Smith's perspective shifted as Gradient AI transitioned from getting products built to scaling systematically. "I think we're transitioning from 'get the product built, get the product out there, drive revenue' to 'how do you make sure this scales from where we are into 3, 4, 5x to the future.'"

The realization was that management is about enabling others to do their best work. Stan believes that good managers don't just supervise; they coach, develop talent, remove obstacles, and create the conditions for teams to excel.

"A lot of that's more execution-focused and process-focused now. In the past, it was probably a little bit more gritty, more responsive. That's a normal part of growth, but you've got to realize it's time to change."

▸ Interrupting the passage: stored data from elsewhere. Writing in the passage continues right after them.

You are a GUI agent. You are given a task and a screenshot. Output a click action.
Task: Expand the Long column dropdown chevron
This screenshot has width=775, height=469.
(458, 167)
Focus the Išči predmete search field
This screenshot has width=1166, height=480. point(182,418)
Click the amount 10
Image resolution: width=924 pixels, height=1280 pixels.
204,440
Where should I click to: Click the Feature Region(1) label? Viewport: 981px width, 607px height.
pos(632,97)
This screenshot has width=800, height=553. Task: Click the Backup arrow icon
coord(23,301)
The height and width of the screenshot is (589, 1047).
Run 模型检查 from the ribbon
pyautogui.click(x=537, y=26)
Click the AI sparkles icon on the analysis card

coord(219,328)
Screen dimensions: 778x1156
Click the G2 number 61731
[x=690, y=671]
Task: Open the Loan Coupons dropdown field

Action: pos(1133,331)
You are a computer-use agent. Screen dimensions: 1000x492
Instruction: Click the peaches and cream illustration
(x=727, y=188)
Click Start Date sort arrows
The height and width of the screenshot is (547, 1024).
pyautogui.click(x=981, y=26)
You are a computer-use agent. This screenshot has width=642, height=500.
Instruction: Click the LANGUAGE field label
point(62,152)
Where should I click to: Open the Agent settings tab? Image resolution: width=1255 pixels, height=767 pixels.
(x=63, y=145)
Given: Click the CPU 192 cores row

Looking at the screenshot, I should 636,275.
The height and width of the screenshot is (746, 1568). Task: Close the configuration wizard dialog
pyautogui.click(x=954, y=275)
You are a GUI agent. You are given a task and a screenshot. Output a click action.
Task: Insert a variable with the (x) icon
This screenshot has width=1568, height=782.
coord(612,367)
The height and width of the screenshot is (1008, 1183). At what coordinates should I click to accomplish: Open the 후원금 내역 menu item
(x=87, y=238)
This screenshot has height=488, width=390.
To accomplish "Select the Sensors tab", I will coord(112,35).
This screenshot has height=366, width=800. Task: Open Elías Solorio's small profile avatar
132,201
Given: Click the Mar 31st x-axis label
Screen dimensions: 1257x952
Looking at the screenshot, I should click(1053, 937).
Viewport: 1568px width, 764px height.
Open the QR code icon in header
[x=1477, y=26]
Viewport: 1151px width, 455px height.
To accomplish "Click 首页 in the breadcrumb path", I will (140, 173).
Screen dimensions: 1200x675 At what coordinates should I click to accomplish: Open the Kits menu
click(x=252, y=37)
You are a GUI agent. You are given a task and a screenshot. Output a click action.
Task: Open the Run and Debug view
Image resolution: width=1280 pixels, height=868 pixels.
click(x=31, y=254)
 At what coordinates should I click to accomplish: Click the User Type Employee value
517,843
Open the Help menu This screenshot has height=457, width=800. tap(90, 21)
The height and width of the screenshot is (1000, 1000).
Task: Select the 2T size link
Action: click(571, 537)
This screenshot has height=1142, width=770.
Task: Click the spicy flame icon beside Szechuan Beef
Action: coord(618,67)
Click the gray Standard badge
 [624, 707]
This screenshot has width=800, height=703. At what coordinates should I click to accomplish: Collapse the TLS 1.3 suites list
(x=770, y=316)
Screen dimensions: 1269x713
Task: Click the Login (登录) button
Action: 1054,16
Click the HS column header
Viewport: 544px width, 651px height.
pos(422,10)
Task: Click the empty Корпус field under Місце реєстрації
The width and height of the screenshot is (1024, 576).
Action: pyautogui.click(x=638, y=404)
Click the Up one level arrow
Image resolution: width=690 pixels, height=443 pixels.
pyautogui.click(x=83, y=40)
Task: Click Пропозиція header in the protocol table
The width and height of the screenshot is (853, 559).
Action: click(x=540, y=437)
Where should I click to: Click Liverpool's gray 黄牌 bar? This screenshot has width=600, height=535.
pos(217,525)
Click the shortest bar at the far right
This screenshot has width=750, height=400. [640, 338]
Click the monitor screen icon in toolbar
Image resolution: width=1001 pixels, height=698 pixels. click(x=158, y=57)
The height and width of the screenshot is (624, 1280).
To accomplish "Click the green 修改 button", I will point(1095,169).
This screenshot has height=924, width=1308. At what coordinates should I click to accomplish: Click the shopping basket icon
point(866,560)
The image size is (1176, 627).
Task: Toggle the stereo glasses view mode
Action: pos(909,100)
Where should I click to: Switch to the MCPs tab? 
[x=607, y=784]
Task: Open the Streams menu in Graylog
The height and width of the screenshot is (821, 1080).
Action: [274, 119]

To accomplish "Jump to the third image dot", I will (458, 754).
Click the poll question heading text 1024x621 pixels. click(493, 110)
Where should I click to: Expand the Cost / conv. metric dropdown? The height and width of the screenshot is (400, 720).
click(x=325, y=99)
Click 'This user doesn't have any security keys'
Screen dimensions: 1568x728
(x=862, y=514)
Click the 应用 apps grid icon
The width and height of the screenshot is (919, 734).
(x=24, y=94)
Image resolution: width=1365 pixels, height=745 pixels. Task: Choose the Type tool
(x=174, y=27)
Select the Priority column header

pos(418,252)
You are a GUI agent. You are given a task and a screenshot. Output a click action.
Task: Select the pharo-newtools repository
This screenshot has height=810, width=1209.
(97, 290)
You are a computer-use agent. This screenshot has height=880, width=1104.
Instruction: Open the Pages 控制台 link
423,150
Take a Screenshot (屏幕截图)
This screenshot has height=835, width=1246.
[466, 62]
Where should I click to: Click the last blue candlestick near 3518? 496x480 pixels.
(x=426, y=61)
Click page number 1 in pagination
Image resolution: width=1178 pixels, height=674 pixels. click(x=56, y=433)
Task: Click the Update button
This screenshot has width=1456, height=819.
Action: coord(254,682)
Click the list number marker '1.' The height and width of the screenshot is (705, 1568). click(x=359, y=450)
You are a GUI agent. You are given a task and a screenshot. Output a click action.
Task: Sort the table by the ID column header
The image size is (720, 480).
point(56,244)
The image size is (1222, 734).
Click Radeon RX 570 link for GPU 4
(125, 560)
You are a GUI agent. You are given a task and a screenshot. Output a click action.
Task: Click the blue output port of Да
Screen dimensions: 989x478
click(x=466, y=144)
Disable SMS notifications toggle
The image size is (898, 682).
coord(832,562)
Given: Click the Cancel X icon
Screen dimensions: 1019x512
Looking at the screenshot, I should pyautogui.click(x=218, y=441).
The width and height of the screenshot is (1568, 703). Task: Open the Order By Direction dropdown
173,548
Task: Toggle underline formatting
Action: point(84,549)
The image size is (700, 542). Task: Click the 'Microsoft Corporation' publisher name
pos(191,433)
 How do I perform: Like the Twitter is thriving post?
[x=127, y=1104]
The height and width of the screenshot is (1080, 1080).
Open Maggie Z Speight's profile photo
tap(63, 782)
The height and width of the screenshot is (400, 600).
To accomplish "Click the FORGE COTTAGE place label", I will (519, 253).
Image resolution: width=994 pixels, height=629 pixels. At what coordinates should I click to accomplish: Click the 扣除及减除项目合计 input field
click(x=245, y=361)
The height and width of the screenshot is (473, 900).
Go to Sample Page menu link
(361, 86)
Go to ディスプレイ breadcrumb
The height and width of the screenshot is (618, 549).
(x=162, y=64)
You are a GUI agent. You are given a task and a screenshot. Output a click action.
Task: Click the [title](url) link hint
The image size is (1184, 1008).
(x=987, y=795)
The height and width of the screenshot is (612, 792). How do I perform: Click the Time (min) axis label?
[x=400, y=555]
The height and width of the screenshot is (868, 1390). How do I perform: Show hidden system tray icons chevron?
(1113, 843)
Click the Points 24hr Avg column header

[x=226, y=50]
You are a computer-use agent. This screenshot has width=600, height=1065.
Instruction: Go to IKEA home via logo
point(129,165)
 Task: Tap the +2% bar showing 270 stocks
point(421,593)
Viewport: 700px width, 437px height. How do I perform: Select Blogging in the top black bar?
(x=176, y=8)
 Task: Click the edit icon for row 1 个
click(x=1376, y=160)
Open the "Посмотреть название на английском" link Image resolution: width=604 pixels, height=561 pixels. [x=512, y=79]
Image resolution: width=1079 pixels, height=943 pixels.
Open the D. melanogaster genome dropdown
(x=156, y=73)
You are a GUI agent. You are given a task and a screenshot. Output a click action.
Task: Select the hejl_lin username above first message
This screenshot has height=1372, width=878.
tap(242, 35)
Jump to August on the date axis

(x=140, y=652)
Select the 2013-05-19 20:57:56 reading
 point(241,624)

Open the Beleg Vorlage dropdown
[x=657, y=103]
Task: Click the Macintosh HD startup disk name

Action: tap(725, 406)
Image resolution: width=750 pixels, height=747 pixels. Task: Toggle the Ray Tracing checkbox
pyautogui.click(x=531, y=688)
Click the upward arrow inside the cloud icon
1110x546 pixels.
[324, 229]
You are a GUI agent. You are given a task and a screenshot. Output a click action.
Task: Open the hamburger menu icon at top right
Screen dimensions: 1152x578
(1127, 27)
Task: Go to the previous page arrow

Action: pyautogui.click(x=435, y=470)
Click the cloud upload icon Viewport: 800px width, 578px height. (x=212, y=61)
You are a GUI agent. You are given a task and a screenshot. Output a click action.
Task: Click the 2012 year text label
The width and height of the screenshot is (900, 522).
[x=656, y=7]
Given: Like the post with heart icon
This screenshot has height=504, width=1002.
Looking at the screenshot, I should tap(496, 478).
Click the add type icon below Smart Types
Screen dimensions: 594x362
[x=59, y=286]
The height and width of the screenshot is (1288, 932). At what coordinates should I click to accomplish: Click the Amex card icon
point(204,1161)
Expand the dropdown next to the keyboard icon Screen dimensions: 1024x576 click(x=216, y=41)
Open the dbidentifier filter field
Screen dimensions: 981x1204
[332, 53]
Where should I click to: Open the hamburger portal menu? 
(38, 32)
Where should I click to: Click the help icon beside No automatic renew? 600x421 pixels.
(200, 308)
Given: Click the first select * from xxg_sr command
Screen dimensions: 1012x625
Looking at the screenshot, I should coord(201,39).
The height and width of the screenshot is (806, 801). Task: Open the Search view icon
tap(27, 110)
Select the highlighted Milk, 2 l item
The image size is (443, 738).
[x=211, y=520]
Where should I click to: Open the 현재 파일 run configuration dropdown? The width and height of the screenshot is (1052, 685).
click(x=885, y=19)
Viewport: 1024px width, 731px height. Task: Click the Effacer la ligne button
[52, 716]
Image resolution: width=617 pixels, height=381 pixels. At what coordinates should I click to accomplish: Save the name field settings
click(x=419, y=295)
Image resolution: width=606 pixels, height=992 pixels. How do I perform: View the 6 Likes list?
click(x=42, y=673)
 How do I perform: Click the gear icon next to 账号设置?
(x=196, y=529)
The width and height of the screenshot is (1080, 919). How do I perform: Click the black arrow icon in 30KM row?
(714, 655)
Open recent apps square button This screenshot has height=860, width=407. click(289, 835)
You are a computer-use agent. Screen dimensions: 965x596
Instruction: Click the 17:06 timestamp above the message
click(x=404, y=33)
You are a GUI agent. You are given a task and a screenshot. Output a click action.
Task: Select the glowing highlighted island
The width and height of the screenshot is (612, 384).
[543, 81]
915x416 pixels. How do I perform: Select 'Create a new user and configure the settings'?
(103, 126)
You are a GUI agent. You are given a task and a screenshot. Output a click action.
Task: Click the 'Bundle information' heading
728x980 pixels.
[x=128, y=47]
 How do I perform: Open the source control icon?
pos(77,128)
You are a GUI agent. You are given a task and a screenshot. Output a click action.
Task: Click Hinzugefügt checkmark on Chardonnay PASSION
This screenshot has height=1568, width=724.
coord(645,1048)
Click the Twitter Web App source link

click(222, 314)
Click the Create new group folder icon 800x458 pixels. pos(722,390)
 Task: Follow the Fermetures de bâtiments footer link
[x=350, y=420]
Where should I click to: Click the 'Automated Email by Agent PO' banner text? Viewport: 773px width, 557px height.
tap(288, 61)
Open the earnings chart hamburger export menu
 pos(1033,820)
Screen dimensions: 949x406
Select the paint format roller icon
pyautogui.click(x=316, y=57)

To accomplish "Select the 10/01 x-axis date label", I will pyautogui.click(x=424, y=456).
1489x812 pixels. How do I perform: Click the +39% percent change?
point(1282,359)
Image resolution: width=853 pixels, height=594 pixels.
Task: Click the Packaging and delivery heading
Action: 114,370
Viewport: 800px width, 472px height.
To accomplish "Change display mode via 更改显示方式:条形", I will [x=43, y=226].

True cost of under management 

When Smith looks back, he's clear about what he would do differently: "If I could make one change, I would have been in a position to raise capital sooner so I could have built up more capabilities sooner. Not a lot of money—but I think more money sooner, we would scale faster."

The capabilities he's referring to aren't just technical or product capabilities, they’re management and operational capabilities. 

The key insight from Gradient AI's experience is that there's a sweet spot for middle management. It's not about creating bureaucracy for its own sake, but about creating the right organizational infrastructure at the right time.

Smith's advice to other founders reflects this nuanced understanding: "I think bootstrapping for some period of time is helpful. It makes you realize that every decision you make is a trade-off. You can't do everything. But if I could go back, I would have raised capital sooner to build up more capabilities sooner."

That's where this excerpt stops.